▸ **Provided records**:
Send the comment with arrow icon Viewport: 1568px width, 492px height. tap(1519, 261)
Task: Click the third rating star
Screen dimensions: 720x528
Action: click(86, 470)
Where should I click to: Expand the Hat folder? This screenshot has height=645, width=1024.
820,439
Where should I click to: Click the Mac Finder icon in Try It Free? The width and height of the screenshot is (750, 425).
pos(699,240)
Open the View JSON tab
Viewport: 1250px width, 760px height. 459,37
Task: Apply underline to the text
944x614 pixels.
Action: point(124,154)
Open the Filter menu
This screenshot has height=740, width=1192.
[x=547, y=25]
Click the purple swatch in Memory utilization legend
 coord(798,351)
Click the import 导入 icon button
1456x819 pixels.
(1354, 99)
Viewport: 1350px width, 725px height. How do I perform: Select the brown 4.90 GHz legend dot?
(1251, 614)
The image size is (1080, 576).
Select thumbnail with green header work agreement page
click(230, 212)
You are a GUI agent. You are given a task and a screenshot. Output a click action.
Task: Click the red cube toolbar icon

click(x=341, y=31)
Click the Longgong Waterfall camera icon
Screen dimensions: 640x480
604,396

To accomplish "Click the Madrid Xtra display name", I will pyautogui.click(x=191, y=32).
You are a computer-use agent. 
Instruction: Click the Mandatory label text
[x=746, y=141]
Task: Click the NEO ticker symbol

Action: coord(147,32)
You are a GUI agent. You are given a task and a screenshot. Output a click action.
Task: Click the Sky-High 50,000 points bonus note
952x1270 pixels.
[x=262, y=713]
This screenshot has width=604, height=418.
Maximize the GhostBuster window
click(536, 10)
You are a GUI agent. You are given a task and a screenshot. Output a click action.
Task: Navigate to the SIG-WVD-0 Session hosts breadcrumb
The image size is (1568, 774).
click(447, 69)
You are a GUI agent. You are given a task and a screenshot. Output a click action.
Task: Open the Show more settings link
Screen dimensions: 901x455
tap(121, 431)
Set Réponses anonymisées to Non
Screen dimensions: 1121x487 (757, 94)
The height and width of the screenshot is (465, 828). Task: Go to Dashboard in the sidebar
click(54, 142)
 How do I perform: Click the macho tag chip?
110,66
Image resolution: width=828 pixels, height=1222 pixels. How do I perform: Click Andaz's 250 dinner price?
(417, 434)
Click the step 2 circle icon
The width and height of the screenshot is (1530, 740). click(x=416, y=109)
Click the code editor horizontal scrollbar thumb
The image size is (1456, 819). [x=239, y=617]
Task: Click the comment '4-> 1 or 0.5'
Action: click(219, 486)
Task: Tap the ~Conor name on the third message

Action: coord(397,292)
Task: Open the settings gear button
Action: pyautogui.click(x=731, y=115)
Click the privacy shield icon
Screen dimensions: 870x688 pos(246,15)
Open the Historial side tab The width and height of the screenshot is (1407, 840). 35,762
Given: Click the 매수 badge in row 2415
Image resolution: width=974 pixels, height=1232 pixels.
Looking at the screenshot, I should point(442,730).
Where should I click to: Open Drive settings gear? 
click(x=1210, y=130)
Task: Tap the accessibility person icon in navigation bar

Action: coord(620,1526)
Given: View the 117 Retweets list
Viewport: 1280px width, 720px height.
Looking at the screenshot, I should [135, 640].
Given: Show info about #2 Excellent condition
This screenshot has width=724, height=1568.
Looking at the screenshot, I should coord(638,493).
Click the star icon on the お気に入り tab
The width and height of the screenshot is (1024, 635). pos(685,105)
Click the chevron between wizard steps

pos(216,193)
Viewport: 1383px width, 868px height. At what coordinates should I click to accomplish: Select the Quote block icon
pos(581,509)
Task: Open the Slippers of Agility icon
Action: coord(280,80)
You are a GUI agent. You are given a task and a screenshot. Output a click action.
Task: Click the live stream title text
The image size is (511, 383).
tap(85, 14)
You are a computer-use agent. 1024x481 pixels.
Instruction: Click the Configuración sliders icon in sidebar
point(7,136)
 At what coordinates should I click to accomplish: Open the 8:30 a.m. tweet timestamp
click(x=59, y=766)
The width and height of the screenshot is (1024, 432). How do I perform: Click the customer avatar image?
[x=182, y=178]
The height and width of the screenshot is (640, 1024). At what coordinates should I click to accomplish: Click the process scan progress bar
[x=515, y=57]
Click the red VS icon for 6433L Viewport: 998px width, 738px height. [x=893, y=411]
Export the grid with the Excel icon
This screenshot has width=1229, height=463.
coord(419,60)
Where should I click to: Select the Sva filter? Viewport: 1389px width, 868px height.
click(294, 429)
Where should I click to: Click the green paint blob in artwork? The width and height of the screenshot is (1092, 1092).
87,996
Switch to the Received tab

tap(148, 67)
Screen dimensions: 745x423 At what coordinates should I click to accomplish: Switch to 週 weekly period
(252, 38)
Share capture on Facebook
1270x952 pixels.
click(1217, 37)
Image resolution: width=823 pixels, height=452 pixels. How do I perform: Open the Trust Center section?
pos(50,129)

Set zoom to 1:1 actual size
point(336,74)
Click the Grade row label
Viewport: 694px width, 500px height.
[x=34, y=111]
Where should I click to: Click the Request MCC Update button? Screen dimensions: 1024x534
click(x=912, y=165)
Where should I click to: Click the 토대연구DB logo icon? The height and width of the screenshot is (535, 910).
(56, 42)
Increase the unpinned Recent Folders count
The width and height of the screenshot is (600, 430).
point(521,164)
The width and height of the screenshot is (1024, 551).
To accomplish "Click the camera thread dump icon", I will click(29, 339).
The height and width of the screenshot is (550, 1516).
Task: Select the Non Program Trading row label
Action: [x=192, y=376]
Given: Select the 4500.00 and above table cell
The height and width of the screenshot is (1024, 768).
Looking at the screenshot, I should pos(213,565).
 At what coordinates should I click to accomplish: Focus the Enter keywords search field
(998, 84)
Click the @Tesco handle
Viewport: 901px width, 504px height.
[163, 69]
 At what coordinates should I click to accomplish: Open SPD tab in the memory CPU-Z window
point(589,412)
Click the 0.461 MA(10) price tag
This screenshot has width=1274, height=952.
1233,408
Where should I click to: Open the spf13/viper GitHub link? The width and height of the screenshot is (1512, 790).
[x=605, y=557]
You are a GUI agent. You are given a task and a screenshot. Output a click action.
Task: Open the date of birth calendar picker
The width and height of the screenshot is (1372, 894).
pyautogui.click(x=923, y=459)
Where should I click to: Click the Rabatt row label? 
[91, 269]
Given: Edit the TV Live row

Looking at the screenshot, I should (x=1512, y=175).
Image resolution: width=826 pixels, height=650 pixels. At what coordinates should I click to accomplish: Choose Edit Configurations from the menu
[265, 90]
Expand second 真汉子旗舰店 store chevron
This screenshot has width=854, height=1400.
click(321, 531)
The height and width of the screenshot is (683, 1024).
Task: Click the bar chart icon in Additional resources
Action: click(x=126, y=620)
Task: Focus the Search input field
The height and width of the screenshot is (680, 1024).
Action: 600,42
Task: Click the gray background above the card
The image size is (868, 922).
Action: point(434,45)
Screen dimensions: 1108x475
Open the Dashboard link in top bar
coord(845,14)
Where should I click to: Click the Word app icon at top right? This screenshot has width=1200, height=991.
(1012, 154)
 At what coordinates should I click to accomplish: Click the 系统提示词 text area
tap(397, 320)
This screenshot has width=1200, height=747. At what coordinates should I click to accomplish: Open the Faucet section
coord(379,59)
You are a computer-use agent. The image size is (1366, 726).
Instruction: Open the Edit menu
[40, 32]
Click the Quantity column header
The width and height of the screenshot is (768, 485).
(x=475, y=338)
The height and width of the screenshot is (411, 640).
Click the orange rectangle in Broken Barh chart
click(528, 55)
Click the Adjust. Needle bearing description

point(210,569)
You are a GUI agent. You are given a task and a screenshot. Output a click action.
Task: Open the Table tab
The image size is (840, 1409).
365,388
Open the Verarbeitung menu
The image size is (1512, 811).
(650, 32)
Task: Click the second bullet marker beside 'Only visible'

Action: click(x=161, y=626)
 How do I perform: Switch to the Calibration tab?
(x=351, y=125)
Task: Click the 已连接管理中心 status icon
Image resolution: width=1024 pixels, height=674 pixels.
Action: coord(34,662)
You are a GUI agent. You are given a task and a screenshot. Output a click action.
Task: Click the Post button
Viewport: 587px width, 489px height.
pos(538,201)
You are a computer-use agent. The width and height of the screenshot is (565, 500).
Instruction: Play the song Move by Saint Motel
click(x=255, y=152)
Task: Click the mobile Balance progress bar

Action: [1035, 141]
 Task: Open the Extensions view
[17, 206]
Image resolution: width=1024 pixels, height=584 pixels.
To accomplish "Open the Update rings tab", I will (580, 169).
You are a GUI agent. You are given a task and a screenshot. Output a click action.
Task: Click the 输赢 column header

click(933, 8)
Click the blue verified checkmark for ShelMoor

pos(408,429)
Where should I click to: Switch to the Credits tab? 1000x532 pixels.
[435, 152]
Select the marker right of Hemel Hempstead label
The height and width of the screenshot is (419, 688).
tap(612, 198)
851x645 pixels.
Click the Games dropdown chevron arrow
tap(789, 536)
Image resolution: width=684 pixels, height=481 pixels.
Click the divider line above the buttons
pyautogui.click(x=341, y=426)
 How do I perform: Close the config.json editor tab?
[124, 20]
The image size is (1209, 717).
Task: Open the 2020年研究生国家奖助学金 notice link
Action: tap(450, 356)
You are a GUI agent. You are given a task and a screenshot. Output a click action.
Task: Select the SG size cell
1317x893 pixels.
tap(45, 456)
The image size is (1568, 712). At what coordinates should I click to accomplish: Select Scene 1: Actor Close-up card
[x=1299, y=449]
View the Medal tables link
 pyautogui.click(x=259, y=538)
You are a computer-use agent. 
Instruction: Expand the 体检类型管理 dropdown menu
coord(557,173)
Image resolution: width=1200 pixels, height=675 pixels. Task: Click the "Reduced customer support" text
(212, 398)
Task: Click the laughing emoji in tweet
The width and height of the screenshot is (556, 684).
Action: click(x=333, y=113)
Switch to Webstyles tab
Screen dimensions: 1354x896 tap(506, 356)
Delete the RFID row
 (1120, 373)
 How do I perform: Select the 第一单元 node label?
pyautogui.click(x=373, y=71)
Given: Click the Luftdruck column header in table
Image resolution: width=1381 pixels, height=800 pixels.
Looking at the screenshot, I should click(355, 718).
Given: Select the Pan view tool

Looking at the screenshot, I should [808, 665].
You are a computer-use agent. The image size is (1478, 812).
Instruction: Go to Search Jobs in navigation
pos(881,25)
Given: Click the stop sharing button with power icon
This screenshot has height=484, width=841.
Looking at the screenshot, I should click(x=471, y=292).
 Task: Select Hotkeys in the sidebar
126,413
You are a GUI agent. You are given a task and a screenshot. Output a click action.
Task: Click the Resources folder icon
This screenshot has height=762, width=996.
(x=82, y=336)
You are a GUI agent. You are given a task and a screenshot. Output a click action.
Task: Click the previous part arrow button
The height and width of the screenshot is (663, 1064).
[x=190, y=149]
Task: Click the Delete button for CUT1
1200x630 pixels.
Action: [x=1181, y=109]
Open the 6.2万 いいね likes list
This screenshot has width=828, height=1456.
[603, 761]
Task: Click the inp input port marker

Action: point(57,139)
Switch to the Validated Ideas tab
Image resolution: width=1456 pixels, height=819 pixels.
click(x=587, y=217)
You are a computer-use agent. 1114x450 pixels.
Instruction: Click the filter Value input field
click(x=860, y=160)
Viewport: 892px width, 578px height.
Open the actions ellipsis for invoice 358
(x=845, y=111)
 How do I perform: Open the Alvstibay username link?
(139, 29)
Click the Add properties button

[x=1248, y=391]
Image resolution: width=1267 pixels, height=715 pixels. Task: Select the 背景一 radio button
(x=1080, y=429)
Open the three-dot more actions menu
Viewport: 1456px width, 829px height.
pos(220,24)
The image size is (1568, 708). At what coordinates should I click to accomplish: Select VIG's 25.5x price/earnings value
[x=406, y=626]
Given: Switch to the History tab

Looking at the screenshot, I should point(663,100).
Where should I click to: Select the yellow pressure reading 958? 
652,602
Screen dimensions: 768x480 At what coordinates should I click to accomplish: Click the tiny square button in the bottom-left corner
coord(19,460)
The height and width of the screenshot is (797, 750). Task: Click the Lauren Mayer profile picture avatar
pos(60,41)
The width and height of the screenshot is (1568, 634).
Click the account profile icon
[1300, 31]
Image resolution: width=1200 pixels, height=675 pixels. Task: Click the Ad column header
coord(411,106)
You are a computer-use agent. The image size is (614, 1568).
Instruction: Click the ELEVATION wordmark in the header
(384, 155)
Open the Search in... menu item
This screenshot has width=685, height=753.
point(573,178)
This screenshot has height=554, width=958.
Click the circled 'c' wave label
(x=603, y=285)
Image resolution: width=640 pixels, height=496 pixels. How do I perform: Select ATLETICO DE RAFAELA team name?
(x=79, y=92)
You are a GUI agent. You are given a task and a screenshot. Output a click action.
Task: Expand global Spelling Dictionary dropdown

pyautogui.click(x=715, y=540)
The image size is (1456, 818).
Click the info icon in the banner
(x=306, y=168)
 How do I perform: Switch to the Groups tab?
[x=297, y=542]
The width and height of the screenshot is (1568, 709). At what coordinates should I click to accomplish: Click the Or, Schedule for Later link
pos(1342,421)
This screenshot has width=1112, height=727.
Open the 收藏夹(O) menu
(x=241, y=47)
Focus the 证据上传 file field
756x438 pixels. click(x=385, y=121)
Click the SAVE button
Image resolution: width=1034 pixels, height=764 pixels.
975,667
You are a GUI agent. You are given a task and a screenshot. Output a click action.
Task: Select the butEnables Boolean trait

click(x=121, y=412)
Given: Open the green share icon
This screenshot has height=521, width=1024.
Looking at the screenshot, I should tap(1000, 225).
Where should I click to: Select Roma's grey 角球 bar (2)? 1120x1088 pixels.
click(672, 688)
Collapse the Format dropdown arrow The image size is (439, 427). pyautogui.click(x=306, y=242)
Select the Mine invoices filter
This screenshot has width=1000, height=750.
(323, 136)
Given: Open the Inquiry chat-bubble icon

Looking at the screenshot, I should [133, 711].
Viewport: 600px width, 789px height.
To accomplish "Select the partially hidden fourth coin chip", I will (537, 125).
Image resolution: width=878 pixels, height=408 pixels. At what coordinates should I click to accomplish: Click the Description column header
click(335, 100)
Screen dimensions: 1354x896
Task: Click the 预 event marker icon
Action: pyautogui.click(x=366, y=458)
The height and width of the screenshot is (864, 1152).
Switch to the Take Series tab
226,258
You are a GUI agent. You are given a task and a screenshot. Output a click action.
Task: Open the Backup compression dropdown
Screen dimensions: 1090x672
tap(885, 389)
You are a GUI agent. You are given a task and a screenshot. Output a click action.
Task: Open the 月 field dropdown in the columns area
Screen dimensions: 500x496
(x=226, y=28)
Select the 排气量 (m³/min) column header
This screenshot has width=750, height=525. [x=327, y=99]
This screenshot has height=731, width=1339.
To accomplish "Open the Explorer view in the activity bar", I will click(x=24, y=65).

▸ **Task objective**: Starting at the line above that holds "Task: Click the Resources folder icon" and ending at the line that holds "Task: Click the Delete button for CUT1", transcribe each line exactly and include no other lines.

▸ **Task output**:
Task: Click the Resources folder icon
This screenshot has height=762, width=996.
(x=82, y=336)
You are a GUI agent. You are given a task and a screenshot. Output a click action.
Task: Click the previous part arrow button
The height and width of the screenshot is (663, 1064).
[x=190, y=149]
Task: Click the Delete button for CUT1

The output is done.